Retrieve Streamflow Data from NWIS

For the sites identified above, download all historical daily streamflow data (1900 through 2023 Water Years).

[7]:

# create a python dictionary of dataframes by site id number
flow_data = {}

for StaID in tqdm(sites['site_no'], disable=disable_tqdm, desc="Downloading NWIS Flow Data for Sites"):
    flow_data[StaID] = nwis.get_record(sites=StaID, parameterCd='00060', start="1900-01-01", end="2023-10-01", service='dv')

Calculate Variable Streamflow Percentile Thresholds

For the sites identified above, calculate streamflow percentile thresholds at 0, 1, 5, 10, … , 90, 95, 99, 100 percentiles.
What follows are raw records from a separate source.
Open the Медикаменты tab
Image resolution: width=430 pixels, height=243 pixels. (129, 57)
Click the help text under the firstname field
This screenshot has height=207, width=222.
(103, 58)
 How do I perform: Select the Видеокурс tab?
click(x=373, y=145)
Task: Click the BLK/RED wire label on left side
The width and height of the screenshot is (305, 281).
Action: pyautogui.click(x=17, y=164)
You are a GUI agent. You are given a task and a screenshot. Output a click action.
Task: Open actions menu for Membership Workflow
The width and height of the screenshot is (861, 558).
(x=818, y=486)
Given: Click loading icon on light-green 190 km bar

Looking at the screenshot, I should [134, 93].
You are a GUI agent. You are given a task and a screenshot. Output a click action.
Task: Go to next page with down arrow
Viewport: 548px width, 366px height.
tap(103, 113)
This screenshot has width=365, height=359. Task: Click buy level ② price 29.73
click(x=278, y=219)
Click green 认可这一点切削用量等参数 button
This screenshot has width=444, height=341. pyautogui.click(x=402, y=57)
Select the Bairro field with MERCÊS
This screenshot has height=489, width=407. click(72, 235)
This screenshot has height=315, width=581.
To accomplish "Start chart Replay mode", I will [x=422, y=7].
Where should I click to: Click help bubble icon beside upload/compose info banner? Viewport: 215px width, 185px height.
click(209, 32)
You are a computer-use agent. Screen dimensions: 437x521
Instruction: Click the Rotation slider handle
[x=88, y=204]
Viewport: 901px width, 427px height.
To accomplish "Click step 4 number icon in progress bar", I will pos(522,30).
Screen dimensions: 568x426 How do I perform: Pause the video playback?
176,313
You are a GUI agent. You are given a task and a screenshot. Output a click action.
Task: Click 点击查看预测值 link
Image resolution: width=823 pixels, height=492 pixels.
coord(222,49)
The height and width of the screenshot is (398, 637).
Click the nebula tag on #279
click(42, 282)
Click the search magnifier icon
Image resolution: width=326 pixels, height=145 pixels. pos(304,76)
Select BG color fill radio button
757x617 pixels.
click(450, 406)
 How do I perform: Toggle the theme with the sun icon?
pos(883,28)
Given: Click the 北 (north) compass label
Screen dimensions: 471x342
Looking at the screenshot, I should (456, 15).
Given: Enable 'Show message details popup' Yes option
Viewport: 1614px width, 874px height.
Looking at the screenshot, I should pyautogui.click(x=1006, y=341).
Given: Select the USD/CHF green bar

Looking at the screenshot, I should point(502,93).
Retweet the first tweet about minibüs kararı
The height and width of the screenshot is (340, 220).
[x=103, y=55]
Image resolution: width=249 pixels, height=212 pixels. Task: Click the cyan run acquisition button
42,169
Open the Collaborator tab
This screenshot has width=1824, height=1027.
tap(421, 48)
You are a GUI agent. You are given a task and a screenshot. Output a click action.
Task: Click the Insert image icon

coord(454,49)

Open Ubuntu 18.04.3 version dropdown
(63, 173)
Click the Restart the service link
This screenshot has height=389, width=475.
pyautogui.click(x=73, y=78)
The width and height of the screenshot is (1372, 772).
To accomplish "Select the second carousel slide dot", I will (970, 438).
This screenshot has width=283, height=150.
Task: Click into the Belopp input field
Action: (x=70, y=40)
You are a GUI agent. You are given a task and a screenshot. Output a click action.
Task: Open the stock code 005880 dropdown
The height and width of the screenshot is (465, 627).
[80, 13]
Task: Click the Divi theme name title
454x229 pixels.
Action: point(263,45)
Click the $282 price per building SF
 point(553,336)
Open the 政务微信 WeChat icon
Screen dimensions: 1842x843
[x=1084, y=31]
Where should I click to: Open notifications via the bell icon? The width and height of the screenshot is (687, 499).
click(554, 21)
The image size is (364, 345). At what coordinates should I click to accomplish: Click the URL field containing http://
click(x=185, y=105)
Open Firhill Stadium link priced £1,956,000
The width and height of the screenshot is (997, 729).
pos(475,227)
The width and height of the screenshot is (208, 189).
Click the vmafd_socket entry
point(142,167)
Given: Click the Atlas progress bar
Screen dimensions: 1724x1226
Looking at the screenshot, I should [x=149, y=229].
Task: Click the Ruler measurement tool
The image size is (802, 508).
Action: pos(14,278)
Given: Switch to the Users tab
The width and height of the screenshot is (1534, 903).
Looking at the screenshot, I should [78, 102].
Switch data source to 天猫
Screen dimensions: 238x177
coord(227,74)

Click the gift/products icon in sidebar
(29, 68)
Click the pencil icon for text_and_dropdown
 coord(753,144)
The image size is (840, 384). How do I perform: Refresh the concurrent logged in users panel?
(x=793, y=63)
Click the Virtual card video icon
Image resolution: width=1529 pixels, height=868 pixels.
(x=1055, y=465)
Note that when using the default settings of calculate_fixed_percentile_threshold() it is common for NA values to be returned for the highest/lowest percentile thresholds such as 1 and 99. This is because a very long streamflow record (100+ years) is required to have sufficient observations to calculate the 99th or 1st percentile of streamflow for a given day when using the default settings of method=weibull with mask_out_of_range=True.

[8]:

# Define what percentile levels (thresholds) that we want to calculate.
# Intervals of 5 or less are recommended to have sufficient levels to interpolate between in later calculations.
# Note that 0 and 100 percentile levels are ignored, refer to min and max values returned instead.
percentile_levels = np.concatenate((np.array([1]), np.arange(5,96,5), np.array([99])), axis=0)
print(percentile_levels)

[ 1  5 10 15 20 25 30 35 40 45 50 55 60 65 70 75 80 85 90 95 99]

[9]:

percentile_values = {}
for StaID in tqdm(sites['site_no'], disable=disable_tqdm, desc="Processing Sites"):
    if '00060_Mean' in flow_data[StaID].columns:
        # Filter data as only approved data in NWIS should be used to calculate statistics
        df = hyswap.utils.filter_approved_data(flow_data[StaID], '00060_Mean_cd')
        percentile_values[StaID] = hyswap.percentiles.calculate_variable_percentile_thresholds_by_day(
            df, '00060_Mean', percentiles=percentile_levels)
    else:
        print('No standard discharge data column found for site ' + StaID + ', skipping')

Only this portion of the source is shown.